Continuity and Change in the Native American Village

Continuity and Change in the Native American Village
Author :
Publisher : Cambridge University Press
Total Pages : 305
Release :
ISBN-10 : 9781107043794
ISBN-13 : 1107043794
Rating : 4/5 (94 Downloads)

Cook demonstrates that we can better allow for affiliation of archaeological sites with living descendants by more fully examining the complexity of the past.

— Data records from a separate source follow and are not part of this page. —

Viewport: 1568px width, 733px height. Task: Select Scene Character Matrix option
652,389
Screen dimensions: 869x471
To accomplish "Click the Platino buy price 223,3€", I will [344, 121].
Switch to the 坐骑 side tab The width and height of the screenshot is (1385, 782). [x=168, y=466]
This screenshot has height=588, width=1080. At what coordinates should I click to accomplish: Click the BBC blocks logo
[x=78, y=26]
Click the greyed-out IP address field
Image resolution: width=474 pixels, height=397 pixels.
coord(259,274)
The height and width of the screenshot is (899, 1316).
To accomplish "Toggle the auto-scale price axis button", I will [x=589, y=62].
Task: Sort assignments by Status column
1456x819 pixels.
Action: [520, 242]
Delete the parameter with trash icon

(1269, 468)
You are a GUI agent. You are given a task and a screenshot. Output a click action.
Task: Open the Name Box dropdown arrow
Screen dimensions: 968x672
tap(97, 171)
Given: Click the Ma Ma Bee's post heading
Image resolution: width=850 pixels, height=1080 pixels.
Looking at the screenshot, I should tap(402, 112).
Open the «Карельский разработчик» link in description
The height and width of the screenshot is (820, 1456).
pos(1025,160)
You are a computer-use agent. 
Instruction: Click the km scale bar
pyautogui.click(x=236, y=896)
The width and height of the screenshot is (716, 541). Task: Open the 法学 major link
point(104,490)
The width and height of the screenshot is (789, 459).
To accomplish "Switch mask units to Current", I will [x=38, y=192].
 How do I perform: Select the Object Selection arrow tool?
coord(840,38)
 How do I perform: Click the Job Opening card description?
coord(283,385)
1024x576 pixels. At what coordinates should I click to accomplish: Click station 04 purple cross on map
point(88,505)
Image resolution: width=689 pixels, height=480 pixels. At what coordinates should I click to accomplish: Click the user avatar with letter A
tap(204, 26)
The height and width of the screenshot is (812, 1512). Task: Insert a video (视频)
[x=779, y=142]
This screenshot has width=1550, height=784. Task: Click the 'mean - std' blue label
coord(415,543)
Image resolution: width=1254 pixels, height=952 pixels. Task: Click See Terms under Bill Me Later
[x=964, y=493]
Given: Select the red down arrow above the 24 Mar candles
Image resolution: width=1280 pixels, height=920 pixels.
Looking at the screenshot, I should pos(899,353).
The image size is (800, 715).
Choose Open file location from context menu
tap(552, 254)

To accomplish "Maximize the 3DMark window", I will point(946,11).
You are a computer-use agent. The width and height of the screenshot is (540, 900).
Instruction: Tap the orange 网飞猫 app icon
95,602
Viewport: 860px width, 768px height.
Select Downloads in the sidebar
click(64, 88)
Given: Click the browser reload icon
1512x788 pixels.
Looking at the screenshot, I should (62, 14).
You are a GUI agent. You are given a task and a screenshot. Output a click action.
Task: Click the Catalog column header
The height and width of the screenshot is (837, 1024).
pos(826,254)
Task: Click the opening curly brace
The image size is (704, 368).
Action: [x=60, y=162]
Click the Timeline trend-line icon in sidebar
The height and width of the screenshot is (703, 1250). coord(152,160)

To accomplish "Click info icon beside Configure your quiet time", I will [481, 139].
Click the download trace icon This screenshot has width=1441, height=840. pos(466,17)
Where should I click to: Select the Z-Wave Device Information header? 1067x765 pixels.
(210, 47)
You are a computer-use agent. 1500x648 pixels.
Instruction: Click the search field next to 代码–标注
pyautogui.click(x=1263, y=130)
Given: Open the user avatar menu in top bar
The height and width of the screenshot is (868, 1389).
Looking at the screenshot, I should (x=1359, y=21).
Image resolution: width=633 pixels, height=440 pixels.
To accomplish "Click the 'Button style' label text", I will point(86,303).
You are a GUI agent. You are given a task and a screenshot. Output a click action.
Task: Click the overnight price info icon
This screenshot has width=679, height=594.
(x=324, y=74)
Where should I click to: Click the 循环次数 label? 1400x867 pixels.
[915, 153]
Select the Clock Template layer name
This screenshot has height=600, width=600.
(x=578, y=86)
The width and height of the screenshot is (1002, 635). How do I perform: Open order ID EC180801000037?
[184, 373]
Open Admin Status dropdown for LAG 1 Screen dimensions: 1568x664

The Archaeology of Ancient North America

The Archaeology of Ancient North America
Author :
Publisher : Cambridge University Press
Total Pages : 735
Release :
ISBN-10 : 9780521762496
ISBN-13 : 0521762499
Rating : 4/5 (96 Downloads)

Unlike extant texts, this textbook treats pre-Columbian Native Americans as history makers who yet matter in our contemporary world.

The Eastern Archaic, Historicized

The Eastern Archaic, Historicized
Author :
Publisher : Rowman Altamira
Total Pages : 297
Release :
ISBN-10 : 9780759119901
ISBN-13 : 0759119902
Rating : 4/5 (01 Downloads)

The Eastern Archaic, Historicized offers an alternative perspective on the genesis and transformation of cultural diversity over eight millennia of hunter-gatherer dwelling in eastern North America. For many decades, archaeological understanding of Archaic diversity has been dominated by perspectives that emphasize localized relationships between humans and environment. The evidence, shows, however that Archaic people routinely associated with other groups throughout eastern North America and expressed themselves materially in ways that reveal historical links to other places and times. Starting with the colonization of eastern North America by two distinct ancestral lines, the Eastern Archaic was an era of migrations, ethnogenesis, and coalescence—an 8,200-year era of making histories through interactions and expressing them culturally in ritual and performance.

The Archaeology of the North American Great Plains

The Archaeology of the North American Great Plains
Author :
Publisher : Cambridge University Press
Total Pages : 459
Release :
ISBN-10 : 9780521873468
ISBN-13 : 0521873460
Rating : 4/5 (68 Downloads)

This book uses archaeology to tell 15,000 years of history of the indigenous people of the North American Great Plains.